Work to complete:
The number of lines holding the string "pixels" is all that is wanted; count them in the records below.
***** Input material *****
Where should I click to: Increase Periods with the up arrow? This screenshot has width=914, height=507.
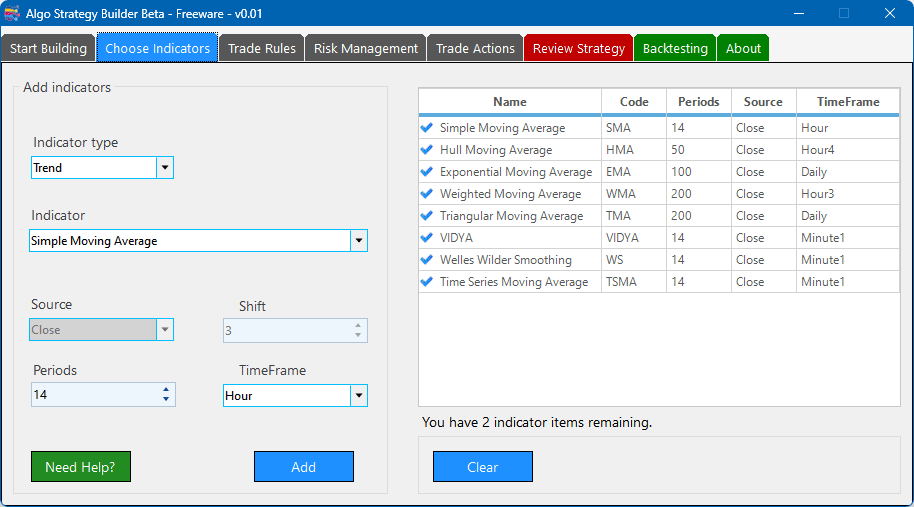point(166,389)
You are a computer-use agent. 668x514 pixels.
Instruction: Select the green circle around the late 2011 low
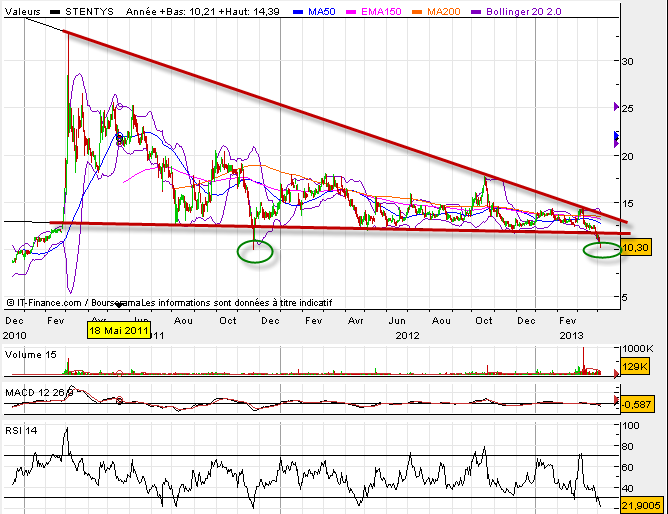coord(256,251)
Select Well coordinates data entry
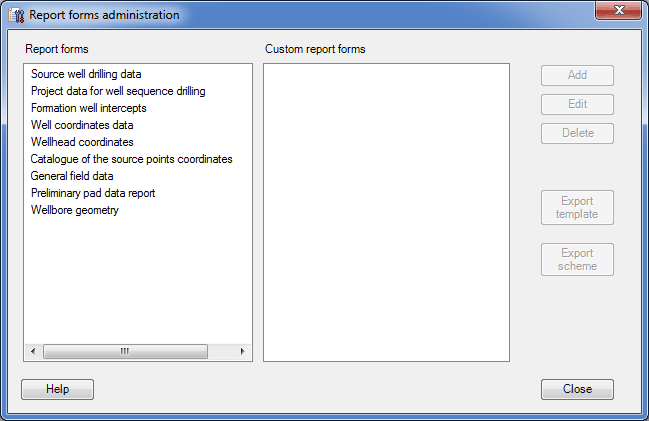Viewport: 649px width, 421px height. pyautogui.click(x=82, y=125)
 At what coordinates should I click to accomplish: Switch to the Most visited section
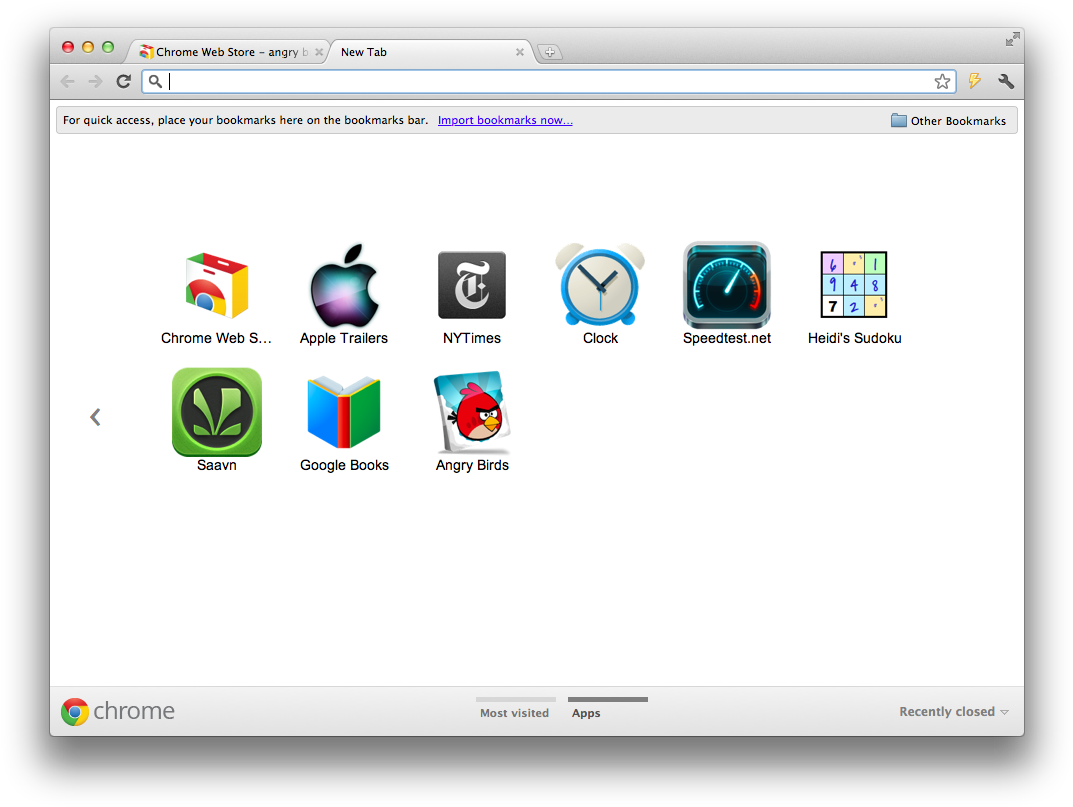click(515, 712)
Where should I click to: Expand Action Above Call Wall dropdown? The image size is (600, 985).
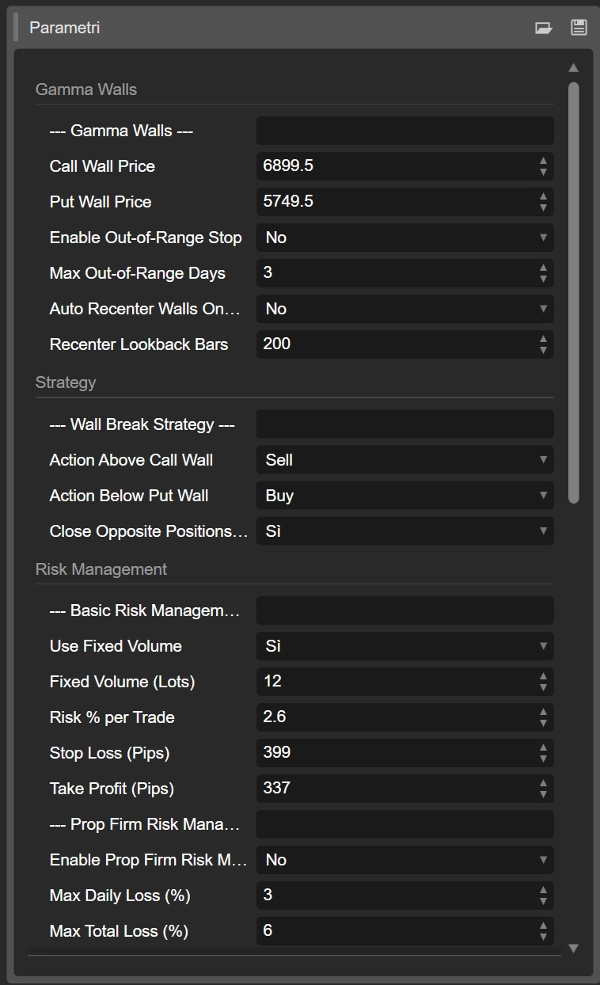404,460
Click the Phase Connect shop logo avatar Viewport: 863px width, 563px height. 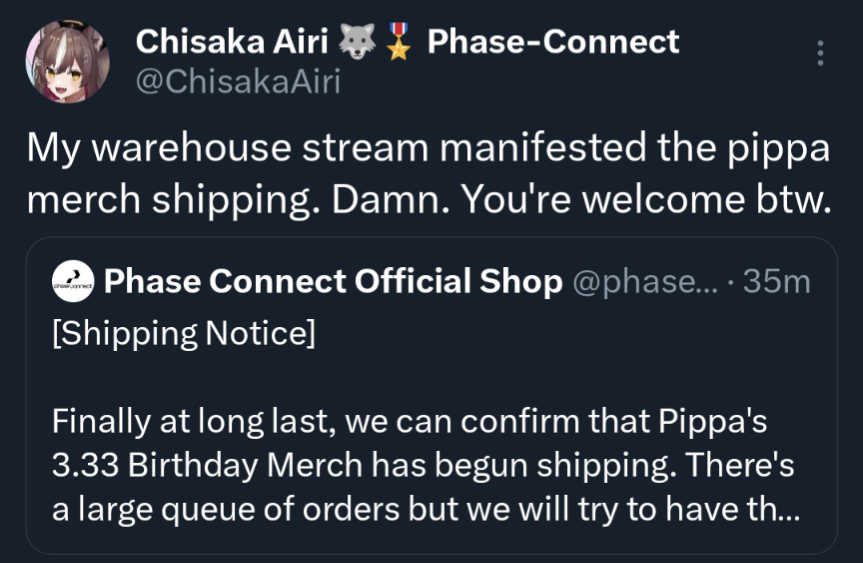click(72, 284)
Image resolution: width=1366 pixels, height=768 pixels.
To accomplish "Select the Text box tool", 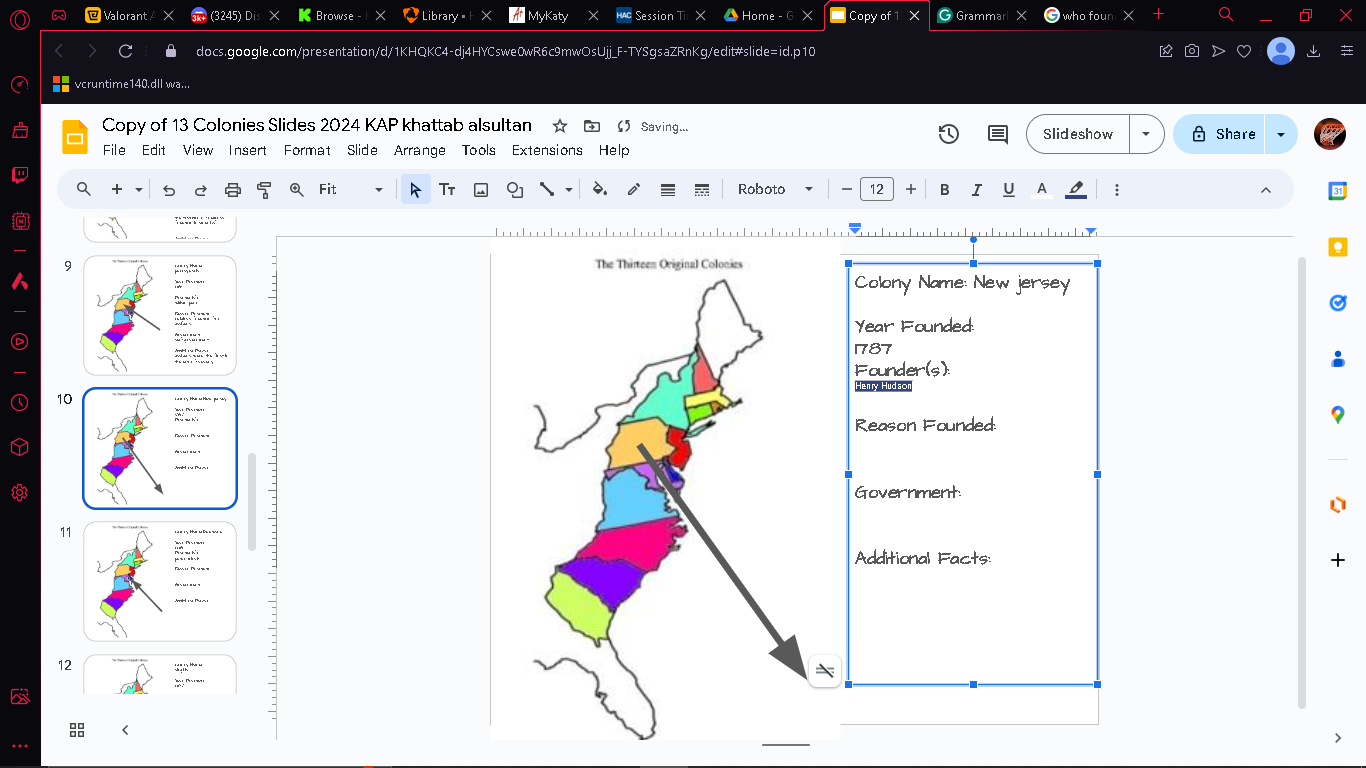I will click(x=448, y=189).
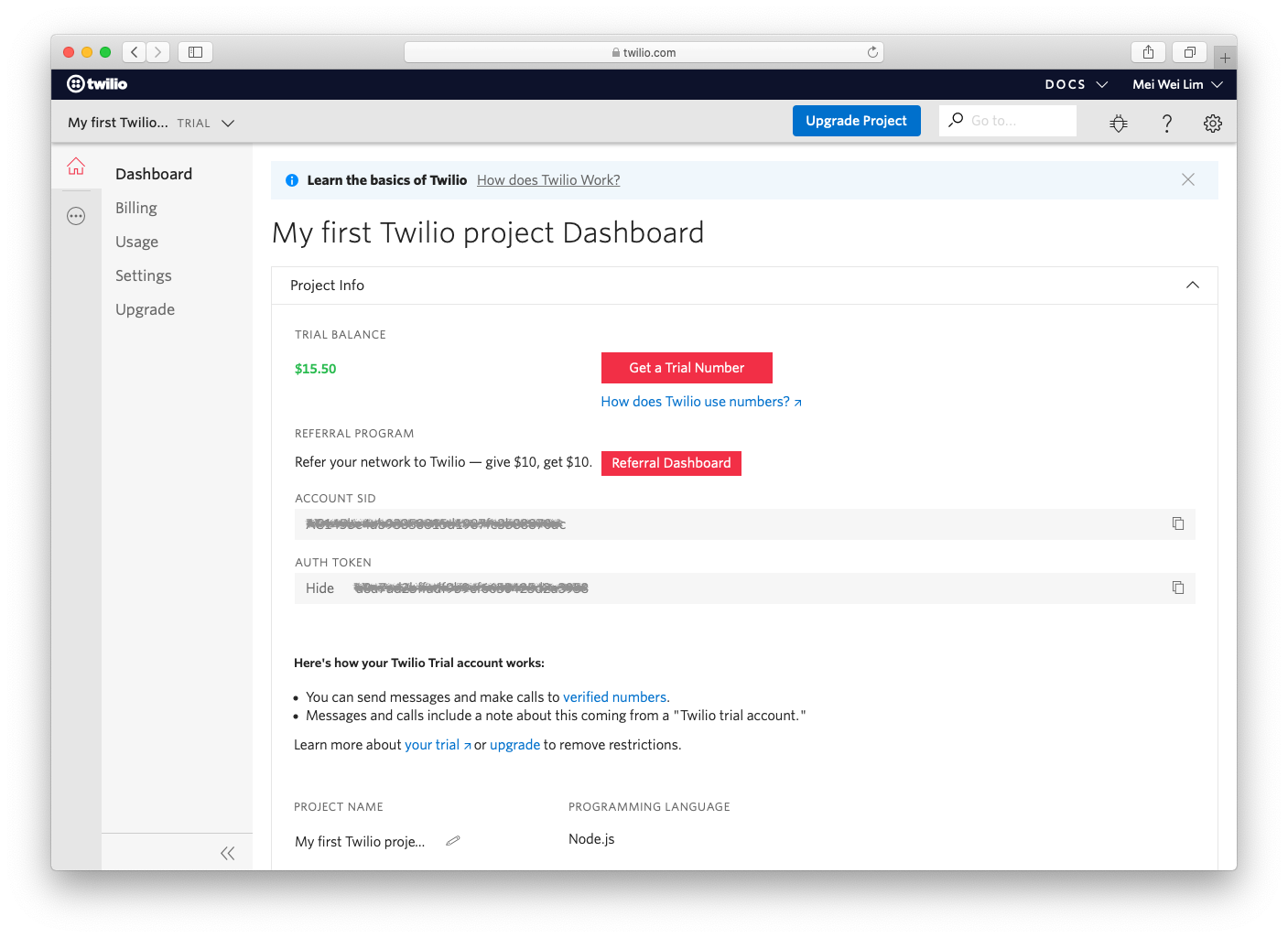The width and height of the screenshot is (1288, 938).
Task: Hide the auth token
Action: (x=319, y=588)
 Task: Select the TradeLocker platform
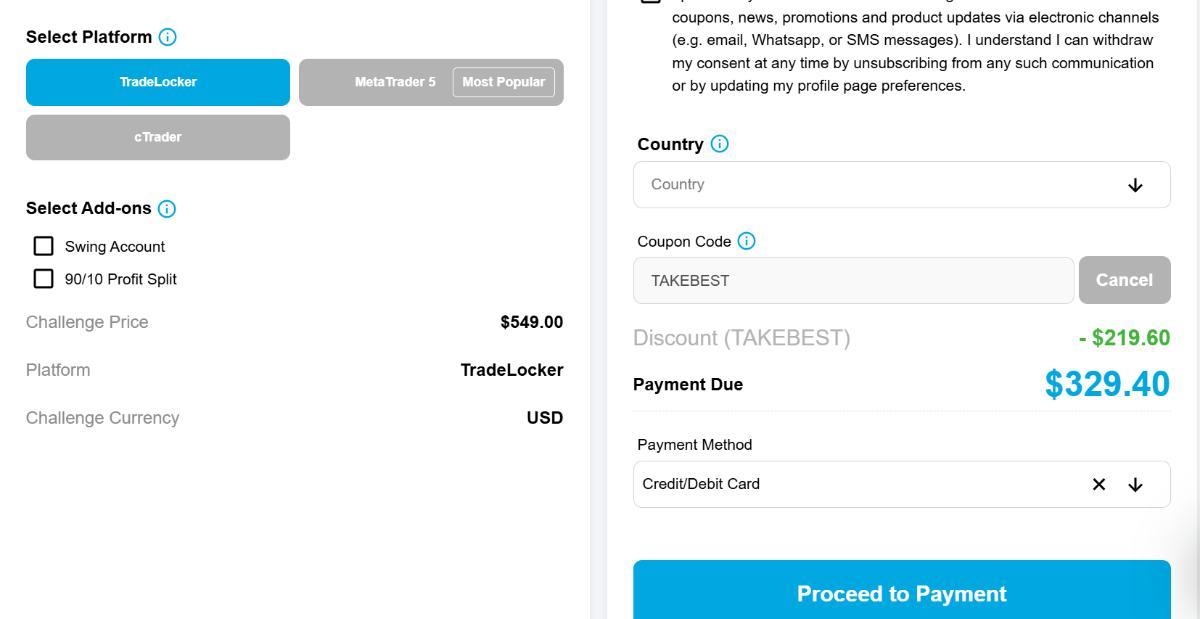click(158, 82)
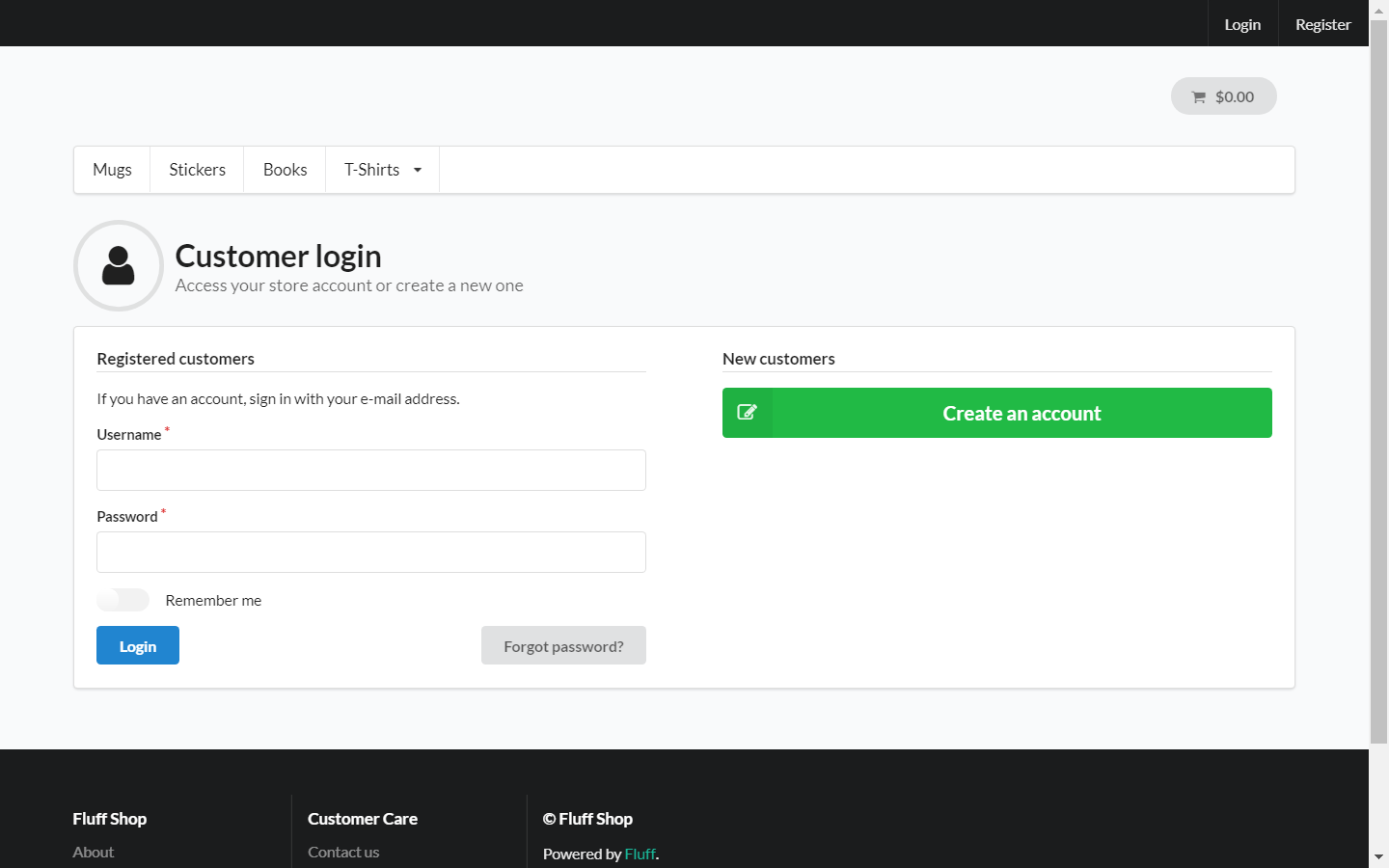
*****
Exercise answer:
2